P110beta, by contrast, was thought to be a relatively insignificant player in tumors. However, “the surprise in this paper is that p110beta has been found to be a bigger player than p110alpha in tumors that result from PTEN loss,” noted Zhao. “Now the drug companies, which have been focusing on p110alpha, will have to think about making p110beta inhibitors as well.”
Both forms of the p110 molecule have dual tasks: they are involved in responding to insulin signals — a metabolic function — as well as relaying growth signals from outside the cell. But the importance of 110beta had been vastly underestimated, the researchers said, for reasons they don’t entirely understand.
“We knew that when cells are stimulated with growth factor signals, the activity of p110alpha, but not p110beta, rises rapidly and sharply in triggering excess cell growth,” Zhao said. “We speculate that p110beta may be providing a low-level but steady growth stimulus, and when PTEN is lost, it becomes an important source of cell proliferation signals.”
The new findings stem from experiments in which the scientists disabled the p110beta protein in mice as a way of exploring its normal functions.
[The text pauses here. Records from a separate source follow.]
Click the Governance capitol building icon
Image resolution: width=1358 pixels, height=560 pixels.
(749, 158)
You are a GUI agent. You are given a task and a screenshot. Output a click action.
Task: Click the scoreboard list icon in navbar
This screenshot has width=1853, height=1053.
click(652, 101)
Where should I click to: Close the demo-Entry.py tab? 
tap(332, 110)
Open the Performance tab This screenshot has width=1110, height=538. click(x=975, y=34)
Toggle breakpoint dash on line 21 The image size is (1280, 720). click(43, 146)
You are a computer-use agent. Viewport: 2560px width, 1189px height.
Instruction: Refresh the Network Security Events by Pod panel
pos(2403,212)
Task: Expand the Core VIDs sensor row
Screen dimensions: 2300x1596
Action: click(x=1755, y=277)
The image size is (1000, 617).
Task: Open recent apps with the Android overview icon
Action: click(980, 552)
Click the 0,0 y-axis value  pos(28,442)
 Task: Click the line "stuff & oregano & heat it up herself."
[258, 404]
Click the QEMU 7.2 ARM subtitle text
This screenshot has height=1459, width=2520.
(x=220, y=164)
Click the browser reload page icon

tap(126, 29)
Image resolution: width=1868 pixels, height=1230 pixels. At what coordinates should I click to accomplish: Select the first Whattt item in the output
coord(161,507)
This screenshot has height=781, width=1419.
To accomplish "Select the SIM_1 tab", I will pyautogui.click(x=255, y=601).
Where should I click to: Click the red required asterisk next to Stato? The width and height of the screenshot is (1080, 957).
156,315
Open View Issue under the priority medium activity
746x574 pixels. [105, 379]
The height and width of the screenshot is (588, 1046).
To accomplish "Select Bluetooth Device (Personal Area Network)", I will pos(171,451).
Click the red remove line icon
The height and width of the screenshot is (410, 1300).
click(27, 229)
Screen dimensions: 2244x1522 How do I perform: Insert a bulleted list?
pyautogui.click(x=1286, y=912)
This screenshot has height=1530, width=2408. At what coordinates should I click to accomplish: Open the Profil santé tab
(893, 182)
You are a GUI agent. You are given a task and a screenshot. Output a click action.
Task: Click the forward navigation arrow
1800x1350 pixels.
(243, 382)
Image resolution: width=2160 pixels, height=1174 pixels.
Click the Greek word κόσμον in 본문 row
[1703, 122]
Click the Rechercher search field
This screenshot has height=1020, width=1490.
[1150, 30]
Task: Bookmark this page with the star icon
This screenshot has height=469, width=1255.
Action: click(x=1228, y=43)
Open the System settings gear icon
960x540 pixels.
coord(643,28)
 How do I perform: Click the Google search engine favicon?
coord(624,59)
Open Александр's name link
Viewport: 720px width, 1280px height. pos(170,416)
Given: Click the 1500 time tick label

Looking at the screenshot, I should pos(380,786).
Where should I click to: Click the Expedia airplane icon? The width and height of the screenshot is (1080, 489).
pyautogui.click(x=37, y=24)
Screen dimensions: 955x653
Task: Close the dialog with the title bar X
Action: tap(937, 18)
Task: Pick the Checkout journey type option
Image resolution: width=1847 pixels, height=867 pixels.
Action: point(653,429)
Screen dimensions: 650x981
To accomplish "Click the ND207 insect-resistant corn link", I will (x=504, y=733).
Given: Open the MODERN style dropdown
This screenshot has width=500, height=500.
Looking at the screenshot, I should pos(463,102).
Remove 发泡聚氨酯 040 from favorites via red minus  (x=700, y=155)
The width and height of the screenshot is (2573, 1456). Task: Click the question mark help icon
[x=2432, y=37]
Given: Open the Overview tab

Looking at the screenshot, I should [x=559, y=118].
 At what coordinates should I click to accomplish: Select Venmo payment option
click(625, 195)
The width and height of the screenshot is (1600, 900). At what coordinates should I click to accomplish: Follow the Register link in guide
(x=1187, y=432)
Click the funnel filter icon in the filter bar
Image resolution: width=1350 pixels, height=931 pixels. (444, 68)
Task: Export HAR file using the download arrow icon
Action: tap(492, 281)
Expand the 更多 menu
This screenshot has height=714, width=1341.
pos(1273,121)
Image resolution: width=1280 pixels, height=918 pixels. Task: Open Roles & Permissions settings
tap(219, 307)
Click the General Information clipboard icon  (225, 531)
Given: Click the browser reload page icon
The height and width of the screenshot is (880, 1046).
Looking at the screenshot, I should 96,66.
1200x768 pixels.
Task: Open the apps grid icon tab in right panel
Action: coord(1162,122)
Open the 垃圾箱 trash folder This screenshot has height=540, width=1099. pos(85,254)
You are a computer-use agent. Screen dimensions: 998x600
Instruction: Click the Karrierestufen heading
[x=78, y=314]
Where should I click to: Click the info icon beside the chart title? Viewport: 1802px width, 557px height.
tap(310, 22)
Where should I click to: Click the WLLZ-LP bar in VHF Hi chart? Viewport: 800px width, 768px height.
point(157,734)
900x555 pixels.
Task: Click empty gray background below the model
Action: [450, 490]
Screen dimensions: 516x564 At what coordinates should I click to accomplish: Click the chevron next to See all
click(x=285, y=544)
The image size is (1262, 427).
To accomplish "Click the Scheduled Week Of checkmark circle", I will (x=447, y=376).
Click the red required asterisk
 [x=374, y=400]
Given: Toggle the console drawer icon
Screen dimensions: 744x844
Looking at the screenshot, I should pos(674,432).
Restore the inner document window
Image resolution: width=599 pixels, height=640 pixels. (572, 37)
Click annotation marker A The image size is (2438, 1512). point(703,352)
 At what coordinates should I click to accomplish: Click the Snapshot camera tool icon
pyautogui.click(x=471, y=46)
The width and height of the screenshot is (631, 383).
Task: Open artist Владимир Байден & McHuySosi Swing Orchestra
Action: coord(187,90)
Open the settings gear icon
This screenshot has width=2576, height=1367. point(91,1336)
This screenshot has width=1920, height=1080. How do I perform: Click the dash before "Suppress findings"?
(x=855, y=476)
In one of the experiments, the researchers “knocked out” p110beta in mice that also lacked the PTEN tumor suppressor protein and were therefore highly prone to prostate cancer. Mice that lacked PTEN but had functioning p110beta proteins all developed early prostate cancers by 12 weeks of age. In contrast, the “knockout” mice with no p110beta function remained free of prostate cancer even though the PTEN “brake” had been disabled.
The scientists concluded, as a result, that p110beta becomes a “powerhouse” to drive cancerous cell growth when PTEN function is missing.
In light of the new findings, there is likely to be great interest in finding drugs or other tools to block the p110beta protein in cancers where mutations in PTEN have unleashed the overactive growth signals, said Zhao.
The task is made somewhat easier, explained Roberts, by the fact that “we know what the inhibitor should look like because of our work on p110alpha inhibitors.”
Roberts said that drugs designed to block the p110alpha form are on their way to clinical testing, but he could not predict when p110beta inhibitors might become available for clinical testing.